Task instructions:
Starting at the line below holding "Where should I click to: Click the data" and stopping at the line holding "Task: Open the 日本娱乐 navigation item", print every line exactly, both ends included, and leave the rest out.

Given data:
########

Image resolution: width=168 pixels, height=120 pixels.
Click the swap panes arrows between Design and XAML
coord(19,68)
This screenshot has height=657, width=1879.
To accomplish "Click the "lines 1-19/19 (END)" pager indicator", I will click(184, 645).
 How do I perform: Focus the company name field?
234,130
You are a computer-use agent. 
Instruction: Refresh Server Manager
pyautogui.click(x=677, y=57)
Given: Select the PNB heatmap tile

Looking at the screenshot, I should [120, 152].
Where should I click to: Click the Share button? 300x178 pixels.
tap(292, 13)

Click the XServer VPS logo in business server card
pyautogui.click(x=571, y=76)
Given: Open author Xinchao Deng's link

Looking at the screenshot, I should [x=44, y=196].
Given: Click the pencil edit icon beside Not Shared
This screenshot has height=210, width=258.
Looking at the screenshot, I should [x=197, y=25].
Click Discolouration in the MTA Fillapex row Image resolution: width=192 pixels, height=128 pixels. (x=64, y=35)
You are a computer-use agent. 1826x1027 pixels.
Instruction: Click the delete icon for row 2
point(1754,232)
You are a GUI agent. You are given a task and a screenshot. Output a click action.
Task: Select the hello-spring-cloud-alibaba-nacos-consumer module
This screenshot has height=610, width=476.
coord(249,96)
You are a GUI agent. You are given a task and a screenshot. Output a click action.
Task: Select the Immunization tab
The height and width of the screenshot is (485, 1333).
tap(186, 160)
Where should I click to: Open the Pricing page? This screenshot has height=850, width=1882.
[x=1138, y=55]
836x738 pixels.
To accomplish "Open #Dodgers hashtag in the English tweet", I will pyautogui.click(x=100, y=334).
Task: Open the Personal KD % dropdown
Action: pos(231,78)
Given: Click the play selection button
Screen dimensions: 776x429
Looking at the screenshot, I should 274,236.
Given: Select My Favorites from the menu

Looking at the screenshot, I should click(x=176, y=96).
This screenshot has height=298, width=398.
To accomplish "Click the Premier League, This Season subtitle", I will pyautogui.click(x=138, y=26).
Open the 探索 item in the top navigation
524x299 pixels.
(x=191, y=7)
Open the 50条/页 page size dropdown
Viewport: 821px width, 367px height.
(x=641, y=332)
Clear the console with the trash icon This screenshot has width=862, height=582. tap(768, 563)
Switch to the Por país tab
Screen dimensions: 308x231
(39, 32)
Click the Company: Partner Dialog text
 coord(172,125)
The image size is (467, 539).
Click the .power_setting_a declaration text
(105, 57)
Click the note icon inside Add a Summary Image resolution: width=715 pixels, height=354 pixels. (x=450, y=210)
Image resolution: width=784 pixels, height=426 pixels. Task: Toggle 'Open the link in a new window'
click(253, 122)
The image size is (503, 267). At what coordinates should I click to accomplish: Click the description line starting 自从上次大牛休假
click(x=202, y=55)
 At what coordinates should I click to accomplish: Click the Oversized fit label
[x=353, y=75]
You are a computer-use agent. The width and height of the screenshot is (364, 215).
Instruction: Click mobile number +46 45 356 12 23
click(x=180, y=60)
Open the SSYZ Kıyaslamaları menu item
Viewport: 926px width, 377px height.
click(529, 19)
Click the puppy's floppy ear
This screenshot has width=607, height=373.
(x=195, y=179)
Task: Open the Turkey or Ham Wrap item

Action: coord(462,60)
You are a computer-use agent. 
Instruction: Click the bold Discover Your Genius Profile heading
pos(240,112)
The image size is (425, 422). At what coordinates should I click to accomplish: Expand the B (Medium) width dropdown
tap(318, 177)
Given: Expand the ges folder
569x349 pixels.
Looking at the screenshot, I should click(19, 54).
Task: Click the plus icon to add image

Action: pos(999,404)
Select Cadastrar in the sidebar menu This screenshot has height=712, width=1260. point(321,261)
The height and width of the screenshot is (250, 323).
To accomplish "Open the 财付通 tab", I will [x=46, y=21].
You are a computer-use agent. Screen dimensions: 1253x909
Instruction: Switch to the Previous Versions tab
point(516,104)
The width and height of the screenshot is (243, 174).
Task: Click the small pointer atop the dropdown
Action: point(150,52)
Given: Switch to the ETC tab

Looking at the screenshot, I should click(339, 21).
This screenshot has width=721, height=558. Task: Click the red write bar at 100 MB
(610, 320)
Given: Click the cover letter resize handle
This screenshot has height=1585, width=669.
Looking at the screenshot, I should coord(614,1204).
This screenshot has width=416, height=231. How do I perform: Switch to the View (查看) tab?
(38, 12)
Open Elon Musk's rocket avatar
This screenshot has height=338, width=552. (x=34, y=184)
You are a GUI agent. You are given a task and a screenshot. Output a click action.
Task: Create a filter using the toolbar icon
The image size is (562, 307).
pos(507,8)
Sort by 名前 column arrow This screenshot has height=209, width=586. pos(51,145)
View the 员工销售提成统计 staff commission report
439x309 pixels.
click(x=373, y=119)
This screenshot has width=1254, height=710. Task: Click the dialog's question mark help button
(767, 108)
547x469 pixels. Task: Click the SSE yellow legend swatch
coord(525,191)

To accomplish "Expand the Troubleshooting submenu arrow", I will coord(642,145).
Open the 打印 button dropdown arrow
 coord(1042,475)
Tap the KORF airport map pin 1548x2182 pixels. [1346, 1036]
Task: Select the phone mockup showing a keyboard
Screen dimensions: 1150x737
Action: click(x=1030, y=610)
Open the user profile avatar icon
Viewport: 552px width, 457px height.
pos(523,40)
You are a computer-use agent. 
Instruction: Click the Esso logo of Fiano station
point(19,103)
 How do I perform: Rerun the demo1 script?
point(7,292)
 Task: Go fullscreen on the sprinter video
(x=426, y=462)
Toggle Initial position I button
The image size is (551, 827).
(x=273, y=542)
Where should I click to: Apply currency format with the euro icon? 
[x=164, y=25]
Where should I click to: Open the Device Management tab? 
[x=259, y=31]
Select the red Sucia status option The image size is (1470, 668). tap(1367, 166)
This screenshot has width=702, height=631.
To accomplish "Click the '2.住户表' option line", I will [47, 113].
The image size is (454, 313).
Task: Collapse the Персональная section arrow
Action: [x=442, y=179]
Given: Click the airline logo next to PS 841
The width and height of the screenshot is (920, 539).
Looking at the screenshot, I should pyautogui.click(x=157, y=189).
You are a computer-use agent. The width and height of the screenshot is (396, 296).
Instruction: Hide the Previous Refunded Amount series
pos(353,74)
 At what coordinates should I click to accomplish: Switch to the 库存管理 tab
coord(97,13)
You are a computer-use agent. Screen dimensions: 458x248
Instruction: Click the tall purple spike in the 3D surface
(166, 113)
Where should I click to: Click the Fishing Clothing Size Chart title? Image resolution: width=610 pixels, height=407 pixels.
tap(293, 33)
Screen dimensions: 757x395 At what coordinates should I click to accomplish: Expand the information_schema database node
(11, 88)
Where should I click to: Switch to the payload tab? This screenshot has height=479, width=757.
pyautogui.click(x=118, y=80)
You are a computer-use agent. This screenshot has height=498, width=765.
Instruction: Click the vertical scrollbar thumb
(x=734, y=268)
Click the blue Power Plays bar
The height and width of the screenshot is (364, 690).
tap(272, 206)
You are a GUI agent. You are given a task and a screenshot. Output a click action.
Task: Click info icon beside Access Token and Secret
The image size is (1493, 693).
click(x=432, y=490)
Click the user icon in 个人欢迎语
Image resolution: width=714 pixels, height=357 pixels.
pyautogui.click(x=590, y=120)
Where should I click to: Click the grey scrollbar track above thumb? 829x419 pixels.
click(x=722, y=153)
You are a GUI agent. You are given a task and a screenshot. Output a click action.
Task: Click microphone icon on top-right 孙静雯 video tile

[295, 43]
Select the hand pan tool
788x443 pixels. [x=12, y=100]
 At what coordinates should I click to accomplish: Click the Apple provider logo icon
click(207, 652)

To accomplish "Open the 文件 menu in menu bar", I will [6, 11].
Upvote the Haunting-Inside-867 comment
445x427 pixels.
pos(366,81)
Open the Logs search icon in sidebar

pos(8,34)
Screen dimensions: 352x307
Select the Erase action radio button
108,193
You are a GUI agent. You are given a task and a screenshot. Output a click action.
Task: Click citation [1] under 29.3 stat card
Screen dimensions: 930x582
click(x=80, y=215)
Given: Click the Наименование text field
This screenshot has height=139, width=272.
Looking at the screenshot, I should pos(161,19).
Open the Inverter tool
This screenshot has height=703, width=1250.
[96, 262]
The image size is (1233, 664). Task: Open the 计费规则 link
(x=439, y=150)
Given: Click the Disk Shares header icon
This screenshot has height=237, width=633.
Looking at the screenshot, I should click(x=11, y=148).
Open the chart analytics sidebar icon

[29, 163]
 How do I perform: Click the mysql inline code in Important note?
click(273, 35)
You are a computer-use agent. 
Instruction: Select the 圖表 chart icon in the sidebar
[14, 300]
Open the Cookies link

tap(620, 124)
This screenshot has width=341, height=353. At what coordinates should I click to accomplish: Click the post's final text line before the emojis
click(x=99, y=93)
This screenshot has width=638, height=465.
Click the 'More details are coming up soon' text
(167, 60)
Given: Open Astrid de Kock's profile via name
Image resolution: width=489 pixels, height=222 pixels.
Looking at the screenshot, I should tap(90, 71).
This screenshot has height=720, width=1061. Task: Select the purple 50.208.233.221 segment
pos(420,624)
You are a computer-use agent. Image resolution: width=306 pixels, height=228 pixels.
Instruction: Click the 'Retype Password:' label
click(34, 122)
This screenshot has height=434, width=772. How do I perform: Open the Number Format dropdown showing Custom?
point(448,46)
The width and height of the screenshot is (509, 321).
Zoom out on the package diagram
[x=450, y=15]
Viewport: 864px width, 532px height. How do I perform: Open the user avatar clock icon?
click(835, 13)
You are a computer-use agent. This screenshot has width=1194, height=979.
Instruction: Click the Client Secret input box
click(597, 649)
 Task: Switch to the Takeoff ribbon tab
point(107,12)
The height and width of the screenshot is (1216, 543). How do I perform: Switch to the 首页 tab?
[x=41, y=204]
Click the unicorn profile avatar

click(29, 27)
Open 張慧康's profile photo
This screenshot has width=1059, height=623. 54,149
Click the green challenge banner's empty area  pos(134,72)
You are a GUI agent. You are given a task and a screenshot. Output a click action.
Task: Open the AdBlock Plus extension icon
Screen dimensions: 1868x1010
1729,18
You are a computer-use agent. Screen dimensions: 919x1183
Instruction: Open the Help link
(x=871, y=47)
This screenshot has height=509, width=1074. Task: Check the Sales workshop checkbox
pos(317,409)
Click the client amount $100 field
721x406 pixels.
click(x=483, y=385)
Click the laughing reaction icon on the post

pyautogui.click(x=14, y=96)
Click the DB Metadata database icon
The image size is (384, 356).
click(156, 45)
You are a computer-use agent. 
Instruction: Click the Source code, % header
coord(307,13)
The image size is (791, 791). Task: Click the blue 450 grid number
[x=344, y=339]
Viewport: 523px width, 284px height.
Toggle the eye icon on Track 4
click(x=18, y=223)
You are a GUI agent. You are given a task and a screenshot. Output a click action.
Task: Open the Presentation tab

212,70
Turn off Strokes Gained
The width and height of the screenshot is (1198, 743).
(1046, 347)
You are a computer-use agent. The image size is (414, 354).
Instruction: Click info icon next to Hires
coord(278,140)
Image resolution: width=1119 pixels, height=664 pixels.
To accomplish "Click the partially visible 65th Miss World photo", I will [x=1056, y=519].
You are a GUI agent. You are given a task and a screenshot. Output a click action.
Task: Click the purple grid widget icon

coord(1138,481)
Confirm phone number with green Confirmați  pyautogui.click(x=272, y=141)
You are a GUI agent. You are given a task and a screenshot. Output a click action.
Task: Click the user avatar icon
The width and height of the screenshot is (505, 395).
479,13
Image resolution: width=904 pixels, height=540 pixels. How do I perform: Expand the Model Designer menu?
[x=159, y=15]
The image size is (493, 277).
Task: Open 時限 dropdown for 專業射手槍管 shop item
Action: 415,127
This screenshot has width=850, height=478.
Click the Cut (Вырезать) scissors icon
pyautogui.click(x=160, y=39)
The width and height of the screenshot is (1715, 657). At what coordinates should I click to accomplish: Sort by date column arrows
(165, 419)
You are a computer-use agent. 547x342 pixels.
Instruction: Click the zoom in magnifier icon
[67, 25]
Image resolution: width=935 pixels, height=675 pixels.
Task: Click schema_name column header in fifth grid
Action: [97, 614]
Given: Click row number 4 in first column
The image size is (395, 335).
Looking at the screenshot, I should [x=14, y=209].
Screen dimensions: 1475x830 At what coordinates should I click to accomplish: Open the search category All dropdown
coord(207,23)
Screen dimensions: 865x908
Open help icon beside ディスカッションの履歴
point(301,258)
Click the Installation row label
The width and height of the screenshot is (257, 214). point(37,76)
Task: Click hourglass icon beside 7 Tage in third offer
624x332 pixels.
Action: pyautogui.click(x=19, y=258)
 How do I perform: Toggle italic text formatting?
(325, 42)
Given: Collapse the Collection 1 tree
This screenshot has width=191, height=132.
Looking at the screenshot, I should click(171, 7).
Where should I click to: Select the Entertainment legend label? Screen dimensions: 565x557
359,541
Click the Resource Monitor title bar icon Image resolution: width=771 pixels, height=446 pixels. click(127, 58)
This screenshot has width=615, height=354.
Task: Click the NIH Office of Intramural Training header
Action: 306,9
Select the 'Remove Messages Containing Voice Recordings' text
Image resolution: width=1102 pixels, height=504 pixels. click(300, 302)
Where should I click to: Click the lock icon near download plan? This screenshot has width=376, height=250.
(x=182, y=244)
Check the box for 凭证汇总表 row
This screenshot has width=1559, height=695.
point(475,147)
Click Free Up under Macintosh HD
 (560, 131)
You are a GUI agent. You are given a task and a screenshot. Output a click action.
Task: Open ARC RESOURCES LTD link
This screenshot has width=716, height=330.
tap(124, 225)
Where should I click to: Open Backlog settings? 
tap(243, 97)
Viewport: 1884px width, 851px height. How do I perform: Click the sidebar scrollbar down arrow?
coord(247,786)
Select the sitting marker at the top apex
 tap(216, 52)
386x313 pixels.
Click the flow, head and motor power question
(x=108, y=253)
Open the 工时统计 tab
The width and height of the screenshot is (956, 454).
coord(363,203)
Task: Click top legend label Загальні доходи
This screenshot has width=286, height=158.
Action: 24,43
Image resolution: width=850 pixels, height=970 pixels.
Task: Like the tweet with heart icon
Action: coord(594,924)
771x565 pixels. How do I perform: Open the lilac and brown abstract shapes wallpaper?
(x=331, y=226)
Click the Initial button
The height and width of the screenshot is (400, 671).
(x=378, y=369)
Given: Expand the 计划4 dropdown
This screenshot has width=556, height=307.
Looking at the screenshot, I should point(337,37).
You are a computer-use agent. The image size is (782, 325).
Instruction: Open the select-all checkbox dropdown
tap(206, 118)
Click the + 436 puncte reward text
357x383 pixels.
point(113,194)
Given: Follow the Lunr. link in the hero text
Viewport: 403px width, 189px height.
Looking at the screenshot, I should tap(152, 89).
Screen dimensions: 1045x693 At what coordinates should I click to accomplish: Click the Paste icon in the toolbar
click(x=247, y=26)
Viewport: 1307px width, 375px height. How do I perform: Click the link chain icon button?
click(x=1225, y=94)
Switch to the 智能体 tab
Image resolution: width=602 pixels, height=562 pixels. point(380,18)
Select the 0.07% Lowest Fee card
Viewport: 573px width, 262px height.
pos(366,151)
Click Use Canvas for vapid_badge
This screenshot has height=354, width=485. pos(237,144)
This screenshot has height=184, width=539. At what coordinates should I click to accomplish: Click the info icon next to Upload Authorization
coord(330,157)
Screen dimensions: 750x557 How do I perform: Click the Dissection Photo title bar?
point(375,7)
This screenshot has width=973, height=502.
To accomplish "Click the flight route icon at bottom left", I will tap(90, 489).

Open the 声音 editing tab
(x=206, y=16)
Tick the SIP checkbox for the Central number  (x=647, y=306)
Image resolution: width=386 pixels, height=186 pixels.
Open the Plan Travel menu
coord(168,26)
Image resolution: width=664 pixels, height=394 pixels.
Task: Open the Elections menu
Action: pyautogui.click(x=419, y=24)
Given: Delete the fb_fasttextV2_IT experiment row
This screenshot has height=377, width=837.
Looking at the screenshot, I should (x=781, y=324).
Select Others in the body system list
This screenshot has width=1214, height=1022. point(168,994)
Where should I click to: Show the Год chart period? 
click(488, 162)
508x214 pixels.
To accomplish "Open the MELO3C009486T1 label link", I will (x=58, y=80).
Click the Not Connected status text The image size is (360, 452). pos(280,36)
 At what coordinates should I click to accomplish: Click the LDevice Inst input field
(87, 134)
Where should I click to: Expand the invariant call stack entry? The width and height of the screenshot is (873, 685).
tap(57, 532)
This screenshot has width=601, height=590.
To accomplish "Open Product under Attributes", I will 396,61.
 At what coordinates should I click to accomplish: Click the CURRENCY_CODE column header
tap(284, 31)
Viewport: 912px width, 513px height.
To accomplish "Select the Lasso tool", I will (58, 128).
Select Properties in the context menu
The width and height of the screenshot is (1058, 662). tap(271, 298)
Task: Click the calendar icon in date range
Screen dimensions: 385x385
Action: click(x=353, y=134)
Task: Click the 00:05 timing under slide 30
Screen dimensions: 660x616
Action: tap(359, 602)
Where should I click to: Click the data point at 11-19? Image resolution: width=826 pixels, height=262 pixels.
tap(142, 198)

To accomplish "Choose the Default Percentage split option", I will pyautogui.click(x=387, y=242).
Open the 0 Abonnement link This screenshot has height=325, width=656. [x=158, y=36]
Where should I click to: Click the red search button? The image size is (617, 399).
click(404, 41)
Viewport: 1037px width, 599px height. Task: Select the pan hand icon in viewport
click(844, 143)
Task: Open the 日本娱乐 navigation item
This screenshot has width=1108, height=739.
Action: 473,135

########

Response:
Where should I click to: Click the data point at 11-19? Image resolution: width=826 pixels, height=262 pixels.
tap(142, 198)

To accomplish "Choose the Default Percentage split option", I will pyautogui.click(x=387, y=242).
Open the 0 Abonnement link This screenshot has height=325, width=656. [x=158, y=36]
Where should I click to: Click the red search button? The image size is (617, 399).
click(404, 41)
Viewport: 1037px width, 599px height. Task: Select the pan hand icon in viewport
click(844, 143)
Task: Open the 日本娱乐 navigation item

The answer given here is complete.